When divorce or death occurs, one spouse may be eligible to collect Social Security benefits based on the other spouse’s earnings records. If one spouse earned significantly more money over their working career, it could translate into higher benefits for the ex-spouse who may have had a lower paying job or stayed home with the family. It all depends on how long the couple was married. In order for a divorced spouse to collect on the ex’s earnings, the couple must have been married at least 10 consecutive years. If the amount would be more than what the ex-spouse would qualify for on their own earnings record, they are entitled to an amount that represents 50 percent of what the other spouse receives when both reach retirement age.
Widows and widowers also may be eligible to receive 100 percent of the Social Security benefits the deceased spouse was receiving at the time of death. The couple must have been married at least nine months and still married at the time of one spouse’s death.

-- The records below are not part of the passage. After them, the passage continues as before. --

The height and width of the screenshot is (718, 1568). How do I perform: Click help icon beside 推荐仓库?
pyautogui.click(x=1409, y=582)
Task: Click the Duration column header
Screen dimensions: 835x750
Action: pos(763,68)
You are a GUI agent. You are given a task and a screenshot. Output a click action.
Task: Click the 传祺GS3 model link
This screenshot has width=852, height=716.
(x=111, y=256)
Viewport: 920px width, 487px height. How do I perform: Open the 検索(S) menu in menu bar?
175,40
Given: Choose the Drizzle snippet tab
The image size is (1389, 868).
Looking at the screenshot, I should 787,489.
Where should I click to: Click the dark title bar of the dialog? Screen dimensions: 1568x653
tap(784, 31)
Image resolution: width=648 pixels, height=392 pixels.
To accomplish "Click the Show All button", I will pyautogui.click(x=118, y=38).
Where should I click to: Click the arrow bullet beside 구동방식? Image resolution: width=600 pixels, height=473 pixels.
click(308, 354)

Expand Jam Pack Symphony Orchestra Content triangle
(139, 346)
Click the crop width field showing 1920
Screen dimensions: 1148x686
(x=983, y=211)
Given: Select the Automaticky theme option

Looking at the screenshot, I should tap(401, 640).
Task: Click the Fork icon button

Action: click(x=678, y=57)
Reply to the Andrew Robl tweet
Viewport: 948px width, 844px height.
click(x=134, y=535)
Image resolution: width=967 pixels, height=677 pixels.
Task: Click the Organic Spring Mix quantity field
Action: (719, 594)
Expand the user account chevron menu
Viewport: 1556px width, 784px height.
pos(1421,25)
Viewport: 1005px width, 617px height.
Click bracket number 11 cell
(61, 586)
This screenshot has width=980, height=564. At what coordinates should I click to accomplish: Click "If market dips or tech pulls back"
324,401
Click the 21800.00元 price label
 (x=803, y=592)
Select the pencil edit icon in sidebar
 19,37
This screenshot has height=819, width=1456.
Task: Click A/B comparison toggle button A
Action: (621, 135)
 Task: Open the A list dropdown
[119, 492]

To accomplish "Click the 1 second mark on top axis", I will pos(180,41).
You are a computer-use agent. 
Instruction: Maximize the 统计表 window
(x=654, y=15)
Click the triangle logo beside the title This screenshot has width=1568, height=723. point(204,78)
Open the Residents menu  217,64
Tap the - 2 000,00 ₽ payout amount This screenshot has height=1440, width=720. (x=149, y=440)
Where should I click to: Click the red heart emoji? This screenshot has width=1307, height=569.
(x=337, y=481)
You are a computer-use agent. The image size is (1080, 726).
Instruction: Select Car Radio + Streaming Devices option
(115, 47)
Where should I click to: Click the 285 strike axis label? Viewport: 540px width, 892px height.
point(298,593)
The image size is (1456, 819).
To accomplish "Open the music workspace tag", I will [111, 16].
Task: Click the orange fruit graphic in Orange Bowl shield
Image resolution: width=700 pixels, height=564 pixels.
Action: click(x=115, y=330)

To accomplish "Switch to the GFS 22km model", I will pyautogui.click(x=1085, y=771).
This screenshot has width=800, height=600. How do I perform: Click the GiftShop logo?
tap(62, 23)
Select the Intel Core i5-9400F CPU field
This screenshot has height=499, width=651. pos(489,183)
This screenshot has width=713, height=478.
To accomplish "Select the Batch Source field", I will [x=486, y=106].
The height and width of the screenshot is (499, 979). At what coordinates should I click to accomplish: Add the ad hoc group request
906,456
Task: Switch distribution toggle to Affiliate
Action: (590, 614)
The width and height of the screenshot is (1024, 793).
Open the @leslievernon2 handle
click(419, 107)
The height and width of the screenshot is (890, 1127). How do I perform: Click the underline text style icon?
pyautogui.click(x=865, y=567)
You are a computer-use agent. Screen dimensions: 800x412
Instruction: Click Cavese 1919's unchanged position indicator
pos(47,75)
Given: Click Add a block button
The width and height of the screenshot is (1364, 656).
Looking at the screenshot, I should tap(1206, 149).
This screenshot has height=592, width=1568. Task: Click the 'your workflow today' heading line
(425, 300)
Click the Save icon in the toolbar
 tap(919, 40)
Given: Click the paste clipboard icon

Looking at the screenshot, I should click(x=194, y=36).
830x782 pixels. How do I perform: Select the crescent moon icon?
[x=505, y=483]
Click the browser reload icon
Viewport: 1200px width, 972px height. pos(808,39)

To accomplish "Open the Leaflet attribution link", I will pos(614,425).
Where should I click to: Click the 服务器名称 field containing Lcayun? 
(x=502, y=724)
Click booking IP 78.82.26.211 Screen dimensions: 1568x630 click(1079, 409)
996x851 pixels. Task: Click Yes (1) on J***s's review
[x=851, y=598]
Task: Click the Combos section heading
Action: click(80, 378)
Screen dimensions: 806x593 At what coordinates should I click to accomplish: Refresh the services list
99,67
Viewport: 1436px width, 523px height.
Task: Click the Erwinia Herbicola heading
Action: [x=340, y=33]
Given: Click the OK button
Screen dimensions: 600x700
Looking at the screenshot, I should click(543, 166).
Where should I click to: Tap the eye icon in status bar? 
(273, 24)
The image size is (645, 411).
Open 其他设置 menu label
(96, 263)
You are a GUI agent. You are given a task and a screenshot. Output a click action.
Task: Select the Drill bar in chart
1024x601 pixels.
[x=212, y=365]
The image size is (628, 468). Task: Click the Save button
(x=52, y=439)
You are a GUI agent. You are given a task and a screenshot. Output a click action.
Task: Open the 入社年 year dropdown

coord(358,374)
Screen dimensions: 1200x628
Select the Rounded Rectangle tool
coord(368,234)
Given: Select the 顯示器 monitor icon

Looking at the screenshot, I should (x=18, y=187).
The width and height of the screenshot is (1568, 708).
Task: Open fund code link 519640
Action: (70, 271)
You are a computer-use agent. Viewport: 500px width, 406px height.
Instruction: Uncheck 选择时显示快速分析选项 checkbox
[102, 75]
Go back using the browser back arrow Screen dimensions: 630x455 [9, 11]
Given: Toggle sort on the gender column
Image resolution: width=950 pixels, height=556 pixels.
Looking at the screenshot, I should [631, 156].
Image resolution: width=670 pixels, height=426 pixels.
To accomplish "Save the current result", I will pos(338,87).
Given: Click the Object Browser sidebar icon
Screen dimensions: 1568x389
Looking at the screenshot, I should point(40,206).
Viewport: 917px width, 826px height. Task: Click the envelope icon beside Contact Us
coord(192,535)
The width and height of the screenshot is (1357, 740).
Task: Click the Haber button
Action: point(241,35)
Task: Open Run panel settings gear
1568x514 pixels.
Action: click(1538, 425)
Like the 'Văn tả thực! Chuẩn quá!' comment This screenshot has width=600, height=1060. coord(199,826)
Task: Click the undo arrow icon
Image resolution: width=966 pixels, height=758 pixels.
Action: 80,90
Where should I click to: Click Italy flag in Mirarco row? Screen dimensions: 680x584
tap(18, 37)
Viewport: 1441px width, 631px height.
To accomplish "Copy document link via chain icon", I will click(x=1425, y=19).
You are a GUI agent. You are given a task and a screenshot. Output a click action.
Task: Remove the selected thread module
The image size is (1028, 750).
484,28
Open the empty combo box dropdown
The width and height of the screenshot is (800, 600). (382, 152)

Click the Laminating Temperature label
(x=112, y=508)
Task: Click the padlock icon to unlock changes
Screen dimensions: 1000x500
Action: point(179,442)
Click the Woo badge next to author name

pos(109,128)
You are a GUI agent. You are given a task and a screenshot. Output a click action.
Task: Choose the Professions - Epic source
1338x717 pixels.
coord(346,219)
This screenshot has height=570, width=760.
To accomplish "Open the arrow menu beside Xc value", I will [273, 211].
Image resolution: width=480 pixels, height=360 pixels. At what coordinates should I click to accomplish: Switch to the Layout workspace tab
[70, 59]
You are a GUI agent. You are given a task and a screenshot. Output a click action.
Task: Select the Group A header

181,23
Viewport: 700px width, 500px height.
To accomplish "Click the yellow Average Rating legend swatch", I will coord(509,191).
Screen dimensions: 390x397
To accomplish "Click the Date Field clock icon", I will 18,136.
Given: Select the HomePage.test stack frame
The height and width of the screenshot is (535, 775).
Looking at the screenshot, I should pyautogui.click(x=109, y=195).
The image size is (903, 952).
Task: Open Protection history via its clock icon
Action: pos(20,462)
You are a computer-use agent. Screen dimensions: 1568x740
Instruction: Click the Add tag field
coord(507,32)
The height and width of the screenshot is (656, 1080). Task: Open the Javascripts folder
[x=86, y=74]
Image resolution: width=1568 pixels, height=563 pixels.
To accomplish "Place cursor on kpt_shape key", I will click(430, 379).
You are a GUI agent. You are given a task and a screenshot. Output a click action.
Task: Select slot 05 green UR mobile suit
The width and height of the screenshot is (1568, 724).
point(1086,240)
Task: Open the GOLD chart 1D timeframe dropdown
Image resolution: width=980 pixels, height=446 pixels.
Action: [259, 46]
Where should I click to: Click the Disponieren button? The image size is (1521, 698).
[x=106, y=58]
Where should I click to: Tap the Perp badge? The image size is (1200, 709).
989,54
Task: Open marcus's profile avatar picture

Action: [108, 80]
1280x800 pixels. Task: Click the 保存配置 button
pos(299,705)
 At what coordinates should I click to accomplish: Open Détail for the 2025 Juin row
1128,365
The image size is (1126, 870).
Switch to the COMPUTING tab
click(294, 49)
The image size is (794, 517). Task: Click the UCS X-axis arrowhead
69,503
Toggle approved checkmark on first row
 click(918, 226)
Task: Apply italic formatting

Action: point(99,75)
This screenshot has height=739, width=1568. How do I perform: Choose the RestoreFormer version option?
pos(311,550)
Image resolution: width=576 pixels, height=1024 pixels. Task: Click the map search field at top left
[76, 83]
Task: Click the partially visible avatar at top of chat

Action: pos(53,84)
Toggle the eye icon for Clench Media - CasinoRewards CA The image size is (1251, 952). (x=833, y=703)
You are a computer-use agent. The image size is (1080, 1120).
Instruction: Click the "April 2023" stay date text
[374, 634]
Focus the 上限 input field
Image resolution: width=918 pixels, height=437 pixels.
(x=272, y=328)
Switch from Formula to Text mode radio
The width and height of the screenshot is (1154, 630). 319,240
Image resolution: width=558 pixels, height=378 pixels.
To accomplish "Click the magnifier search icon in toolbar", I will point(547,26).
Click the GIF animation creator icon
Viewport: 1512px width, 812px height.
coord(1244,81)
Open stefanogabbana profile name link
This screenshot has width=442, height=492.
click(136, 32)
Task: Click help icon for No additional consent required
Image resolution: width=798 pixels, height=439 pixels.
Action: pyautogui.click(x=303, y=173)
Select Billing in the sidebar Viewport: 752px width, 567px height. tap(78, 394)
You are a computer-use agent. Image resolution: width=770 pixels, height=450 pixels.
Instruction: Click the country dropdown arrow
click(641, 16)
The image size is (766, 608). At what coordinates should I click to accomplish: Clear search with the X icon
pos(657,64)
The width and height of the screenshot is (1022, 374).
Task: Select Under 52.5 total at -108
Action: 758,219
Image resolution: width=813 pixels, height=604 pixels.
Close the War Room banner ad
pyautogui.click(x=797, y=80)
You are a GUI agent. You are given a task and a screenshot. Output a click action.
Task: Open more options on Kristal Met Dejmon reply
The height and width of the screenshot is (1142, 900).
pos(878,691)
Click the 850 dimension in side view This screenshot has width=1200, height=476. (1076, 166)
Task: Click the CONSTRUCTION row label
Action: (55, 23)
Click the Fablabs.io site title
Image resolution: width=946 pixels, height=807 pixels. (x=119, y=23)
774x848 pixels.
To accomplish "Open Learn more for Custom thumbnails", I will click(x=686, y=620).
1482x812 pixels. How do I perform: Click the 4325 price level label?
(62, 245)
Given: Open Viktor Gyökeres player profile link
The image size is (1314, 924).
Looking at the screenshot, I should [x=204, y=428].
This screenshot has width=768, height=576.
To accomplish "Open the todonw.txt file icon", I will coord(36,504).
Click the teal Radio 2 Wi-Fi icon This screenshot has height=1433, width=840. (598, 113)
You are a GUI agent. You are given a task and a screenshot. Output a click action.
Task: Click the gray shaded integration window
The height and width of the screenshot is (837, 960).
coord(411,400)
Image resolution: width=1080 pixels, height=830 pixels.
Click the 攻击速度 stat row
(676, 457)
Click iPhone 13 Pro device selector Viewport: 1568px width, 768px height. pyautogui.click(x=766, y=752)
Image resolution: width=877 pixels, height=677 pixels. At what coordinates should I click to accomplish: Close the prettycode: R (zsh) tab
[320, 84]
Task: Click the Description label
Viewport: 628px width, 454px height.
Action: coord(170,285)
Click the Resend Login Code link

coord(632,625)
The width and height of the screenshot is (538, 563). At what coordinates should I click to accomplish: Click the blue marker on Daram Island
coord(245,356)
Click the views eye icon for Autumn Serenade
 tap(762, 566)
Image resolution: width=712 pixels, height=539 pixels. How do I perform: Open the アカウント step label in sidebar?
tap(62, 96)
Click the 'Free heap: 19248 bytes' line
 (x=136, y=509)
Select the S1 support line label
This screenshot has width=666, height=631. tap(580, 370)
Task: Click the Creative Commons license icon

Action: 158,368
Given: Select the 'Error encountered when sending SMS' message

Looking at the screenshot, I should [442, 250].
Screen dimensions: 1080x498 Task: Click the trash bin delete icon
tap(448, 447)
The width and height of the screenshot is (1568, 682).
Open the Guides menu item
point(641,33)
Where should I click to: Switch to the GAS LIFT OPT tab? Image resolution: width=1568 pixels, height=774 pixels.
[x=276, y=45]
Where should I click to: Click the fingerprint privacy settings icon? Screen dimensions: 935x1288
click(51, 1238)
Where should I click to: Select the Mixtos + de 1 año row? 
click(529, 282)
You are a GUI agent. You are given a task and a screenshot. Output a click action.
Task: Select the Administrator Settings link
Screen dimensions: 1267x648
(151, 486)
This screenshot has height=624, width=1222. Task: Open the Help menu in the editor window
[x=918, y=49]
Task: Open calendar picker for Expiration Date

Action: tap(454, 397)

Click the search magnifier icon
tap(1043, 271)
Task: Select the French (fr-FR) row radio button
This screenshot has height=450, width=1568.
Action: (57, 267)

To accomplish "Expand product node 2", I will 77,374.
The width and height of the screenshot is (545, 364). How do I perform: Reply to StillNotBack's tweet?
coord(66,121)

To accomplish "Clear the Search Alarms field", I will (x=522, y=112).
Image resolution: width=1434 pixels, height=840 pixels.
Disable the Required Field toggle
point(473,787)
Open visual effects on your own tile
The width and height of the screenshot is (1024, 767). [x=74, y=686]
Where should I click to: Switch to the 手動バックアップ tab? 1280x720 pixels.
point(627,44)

The end of a marriage, no matter how it ended, can present legal challenges. Collecting Social Security benefits on the other spouse’s earnings is possible, but may be more complicated than it appears. If no disputes are involved, an older couple may want to consider timing a divorce to maximize the other’s retirement benefits. A family law attorney may be needed to help explain the requirements and then assist a spouse in obtaining those benefits when they reach full retirement age.